6年「時計の時間と心の時間」(光村図書)②
3「時計の時間と心の時間」を読む。
・P54下段「話し合いの例」を参考に,筆者の主張と複数の事例との関係に着目して,論の進め方の意図について話し合う。
第4時の授業です。
「話し合いの例」には、2つの吹き出しが書かれています。
「筆者は、『時計の時間』ではなく、『心の時間』についてだけ事例を挙げているね。これはきっと--。」
「筆者は、--ということを読み手に伝えたいのだから、--。」
「時計の時間」というのは、まさに空気のごとく、私たちの生活の中に当たり前にあるものです。筆者は一般概念としては使われていない「心の時間」の重要性を説こうとしています。したがって、「心の時間」についての理解を深めてもらえる事例を挙げながら論を進めていきます。

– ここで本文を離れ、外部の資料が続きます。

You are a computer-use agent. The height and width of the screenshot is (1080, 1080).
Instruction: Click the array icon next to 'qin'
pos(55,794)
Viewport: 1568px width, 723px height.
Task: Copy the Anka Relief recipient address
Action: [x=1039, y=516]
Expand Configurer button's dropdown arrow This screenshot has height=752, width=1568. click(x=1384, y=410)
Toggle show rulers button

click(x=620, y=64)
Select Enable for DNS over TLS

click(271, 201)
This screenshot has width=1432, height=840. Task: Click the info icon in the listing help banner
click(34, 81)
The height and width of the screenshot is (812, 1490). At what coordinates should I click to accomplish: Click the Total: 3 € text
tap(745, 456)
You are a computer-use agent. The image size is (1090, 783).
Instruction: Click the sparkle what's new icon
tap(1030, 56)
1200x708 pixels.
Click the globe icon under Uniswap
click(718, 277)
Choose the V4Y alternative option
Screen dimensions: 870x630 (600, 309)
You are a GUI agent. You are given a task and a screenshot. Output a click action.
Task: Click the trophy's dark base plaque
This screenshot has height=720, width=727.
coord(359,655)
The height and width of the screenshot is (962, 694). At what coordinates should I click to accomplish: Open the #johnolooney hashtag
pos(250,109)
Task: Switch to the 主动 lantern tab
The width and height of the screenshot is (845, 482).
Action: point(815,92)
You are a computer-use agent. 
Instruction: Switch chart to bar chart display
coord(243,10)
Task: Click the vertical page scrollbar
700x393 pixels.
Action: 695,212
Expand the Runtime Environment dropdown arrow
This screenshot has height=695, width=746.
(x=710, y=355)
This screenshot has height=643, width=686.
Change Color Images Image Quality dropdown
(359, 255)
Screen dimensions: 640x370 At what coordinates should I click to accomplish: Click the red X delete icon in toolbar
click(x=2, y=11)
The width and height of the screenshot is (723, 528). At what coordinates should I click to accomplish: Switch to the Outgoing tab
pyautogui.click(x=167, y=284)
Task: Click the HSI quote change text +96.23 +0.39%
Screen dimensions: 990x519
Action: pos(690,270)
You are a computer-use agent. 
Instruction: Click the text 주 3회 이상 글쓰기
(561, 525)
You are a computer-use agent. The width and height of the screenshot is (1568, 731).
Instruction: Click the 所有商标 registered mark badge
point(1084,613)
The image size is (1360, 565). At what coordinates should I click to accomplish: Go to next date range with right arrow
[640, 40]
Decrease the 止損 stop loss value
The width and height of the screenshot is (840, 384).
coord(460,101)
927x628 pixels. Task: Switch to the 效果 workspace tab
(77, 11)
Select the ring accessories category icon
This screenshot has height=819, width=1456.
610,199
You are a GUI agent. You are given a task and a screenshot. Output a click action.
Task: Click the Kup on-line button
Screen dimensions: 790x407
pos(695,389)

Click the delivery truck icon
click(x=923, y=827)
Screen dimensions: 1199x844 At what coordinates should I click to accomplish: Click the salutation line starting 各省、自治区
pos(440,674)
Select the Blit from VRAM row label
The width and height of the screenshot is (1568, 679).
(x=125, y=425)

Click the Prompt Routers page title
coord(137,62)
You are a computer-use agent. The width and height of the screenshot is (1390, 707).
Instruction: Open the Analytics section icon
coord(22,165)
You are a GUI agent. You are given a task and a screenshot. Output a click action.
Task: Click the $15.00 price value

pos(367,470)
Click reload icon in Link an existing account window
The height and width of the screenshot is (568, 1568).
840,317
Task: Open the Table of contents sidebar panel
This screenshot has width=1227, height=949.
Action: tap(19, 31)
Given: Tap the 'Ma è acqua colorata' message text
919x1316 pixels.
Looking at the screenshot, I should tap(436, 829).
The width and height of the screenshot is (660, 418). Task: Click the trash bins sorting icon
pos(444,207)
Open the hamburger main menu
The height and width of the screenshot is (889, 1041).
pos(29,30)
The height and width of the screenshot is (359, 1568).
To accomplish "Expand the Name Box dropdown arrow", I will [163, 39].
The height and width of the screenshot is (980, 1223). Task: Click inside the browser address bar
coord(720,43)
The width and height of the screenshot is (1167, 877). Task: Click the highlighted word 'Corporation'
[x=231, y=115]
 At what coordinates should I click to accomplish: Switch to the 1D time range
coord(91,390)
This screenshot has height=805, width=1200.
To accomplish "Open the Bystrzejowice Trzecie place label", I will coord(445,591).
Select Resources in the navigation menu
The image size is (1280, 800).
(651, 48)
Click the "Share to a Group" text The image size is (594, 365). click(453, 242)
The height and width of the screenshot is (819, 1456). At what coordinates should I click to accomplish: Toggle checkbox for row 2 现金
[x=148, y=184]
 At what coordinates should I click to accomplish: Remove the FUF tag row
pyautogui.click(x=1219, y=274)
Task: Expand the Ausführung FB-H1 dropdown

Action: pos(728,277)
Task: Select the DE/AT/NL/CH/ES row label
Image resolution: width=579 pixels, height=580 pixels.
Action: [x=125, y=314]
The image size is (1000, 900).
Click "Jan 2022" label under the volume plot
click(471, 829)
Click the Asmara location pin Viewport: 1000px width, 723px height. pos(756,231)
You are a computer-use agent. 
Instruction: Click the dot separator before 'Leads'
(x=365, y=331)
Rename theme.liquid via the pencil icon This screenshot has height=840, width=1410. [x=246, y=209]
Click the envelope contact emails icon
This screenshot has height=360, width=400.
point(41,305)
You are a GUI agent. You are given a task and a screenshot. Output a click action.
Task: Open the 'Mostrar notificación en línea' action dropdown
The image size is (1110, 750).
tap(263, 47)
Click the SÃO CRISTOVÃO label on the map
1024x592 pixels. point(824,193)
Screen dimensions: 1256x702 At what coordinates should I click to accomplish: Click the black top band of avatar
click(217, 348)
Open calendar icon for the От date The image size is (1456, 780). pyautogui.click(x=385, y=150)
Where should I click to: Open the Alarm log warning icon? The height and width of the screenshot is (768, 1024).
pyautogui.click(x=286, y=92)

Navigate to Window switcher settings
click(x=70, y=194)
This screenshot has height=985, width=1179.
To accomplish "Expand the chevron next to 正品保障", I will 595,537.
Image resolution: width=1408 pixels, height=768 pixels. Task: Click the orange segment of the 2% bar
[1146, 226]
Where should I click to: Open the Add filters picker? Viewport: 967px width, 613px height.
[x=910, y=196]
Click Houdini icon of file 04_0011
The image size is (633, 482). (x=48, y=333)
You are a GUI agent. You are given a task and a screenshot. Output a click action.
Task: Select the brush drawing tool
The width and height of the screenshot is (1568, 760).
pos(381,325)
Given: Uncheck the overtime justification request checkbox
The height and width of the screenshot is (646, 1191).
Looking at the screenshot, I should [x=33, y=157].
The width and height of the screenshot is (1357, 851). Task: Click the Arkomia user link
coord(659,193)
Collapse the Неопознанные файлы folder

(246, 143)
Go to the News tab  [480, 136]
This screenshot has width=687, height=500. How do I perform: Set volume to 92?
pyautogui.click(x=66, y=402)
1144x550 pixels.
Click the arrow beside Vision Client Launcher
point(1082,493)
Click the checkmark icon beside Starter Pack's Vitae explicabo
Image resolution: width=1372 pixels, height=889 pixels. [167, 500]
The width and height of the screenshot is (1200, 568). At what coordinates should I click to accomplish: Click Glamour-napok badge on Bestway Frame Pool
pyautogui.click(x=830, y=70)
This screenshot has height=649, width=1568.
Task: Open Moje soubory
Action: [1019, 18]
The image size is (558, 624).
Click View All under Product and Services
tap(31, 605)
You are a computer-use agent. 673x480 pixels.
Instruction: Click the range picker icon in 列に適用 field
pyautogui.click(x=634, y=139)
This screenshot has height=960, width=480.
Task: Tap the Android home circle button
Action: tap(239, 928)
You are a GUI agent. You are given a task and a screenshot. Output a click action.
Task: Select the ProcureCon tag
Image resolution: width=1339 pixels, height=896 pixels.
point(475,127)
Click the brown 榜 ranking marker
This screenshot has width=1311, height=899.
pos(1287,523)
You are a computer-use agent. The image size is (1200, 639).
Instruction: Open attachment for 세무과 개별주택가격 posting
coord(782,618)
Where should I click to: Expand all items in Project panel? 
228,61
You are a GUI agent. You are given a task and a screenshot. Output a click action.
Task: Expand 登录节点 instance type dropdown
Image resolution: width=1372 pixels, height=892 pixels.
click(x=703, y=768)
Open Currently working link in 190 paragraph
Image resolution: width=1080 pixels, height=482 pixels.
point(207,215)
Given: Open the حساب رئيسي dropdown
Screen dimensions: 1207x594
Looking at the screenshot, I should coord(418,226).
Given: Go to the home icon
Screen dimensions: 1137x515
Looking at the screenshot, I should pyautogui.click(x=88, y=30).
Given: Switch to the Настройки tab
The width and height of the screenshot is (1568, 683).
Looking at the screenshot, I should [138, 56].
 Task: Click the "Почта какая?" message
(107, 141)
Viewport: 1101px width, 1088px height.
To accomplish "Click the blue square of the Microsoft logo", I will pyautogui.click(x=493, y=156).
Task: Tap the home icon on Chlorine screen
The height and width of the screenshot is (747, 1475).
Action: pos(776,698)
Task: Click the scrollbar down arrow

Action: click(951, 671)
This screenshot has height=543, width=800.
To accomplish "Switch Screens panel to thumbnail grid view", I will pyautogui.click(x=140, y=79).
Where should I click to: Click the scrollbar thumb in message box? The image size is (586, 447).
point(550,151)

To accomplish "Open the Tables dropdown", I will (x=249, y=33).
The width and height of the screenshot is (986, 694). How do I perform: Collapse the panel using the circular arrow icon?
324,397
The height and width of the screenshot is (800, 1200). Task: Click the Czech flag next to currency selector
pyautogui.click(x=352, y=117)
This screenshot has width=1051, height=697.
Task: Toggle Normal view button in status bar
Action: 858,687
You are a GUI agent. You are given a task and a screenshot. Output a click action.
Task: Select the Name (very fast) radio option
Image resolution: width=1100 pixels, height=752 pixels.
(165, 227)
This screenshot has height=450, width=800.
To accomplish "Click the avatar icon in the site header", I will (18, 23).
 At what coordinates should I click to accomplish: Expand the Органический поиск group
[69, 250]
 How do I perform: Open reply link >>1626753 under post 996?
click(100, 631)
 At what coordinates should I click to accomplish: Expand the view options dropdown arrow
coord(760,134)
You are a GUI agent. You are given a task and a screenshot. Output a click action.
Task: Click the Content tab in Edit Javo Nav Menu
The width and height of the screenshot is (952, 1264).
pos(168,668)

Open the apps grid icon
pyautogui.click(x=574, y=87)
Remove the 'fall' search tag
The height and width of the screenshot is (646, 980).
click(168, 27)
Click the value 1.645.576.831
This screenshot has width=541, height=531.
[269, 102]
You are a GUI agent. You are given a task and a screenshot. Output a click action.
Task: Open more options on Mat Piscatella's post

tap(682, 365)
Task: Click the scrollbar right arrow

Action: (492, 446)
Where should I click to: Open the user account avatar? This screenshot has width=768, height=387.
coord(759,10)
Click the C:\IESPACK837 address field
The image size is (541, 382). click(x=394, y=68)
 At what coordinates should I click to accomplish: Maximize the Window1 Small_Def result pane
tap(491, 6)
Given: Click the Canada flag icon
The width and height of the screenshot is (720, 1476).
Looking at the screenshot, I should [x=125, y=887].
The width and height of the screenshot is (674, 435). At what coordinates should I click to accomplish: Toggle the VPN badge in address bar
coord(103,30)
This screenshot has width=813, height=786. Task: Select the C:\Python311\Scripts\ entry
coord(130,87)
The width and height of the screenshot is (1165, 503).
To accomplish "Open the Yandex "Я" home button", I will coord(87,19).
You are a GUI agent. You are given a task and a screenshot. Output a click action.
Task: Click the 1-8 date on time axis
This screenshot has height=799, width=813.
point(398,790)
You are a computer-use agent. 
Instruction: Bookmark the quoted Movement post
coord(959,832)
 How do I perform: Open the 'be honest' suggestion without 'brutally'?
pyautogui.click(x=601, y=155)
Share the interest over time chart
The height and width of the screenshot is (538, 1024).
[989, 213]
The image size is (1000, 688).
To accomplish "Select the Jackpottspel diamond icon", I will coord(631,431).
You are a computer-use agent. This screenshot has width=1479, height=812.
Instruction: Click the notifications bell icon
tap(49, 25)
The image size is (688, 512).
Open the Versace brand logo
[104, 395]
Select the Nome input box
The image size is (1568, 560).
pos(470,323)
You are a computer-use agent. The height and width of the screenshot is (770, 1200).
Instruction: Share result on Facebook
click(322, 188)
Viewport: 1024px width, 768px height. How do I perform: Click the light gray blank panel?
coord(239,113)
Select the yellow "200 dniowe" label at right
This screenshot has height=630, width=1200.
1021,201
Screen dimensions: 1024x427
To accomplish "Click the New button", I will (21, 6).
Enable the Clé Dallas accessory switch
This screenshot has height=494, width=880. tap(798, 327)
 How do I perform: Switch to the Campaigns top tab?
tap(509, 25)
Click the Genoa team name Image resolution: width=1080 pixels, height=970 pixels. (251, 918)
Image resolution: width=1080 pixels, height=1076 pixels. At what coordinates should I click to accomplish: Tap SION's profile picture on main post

第4時では「論の進め方の意図について話し合う」ことになっていますが、まずは〈中〉の段落の読みです。
〈中〉
〈中〉段落のまとまりを1つの説明文として見なすこともできます。②段落は「話題提示」をしています。
②段落
(要点)「心の時間」には、さまざまな事がらのえいきょうを受けて進み方が変わったり、人によって感覚がちがったりする特徴がある。
②段落の「話題提示」を受ける形で、③~⑥段落に「特徴」の具体的な事例を挙げています。
③段落
(要点)その人がそのときに行っていることをどう感じているかによって、「心の時間」の進み方が変わる。
④段落
(要点)一日の時間帯によっても、「心の時間」の進み方は変わる。
⑤段落
(要点)身の回りの環境によっても、「心の時間」の進み方は変わる。
⑥段落
(要点)「心の時間」には、人によって感覚が異なるという特性がある。
〈中〉段落の「まとめ」になります。それをもって文章全体の「まとめ」である⑧段落につないでいます。
⑦段落
(要点)「心の時間」のちがいをこえて、私たちが社会に関わることを可能にし、社会を成り立たせているのが、「時計の時間」である。
さて、話し合い。
話し合いには、基本的に「正解」もなければ「間違い」もありません。なぜなら、発言内容は話者の受け止めだからです。混沌の中から吟味されて、「筆者の意図」と思しきものに収束されていけばいいのです。
決して、教師の思う「正解」を言い当てるクイズであってはなりません。
とは言え、指導者としては収束した「解」を持っていなくてはなりません。そこで登場するのが、先ほどの「吹き出し」です。
「筆者は、『時計の時間』ではなく、『心の時間』についてだけ事例を挙げているね。これはきっと--(A)。」
「筆者は、--(B)ということを読み手に伝えたいのだから、--(C)。」
吹き出しの省略部分(A)(B)(C)に、あなたはどんな会話を入れますか?
(A)
この部分は、この稿の初めの方に書いたことと関係しているようです。
「時計の時間」というのは、まさに空気のごとく、私たちの生活の中に当たり前にあるものです。筆者は一般概念としては使われていない「心の時間」の重要性を説こうとしています。したがって、「心の時間」についての理解を深めてもらえる事例を挙げながら論を進めていきます。
(B)
この部分は、文章の「要旨」を指しているようです。
(要旨)私たちは「時計の時間」と「心の時間」という性質のちがう時間と共に生きている。私たちに必要なのは、「心の時間」を頭に入れて、「時計の時間」を道具として使うという、「時間」と付き合うちえなのである。
(C)
この部分は、論理展開を指しているようです。
「心の時間」と「時計の時間」という2つの時間の特徴・特性を示し、そのうえで自らの主張につないでいます。
もっともこの「吹き出し」だって筆者の意図そのものではなく、教科書編集者の読解に過ぎません。筆者に見せれば100点(絶対的正解)であるとは限りません。あるいは120点かもしれないし、もしかしたら80点かもしれません(不合格点はないでしょうが)。それくらいの気持ちで付き合えばいいと、私は思います。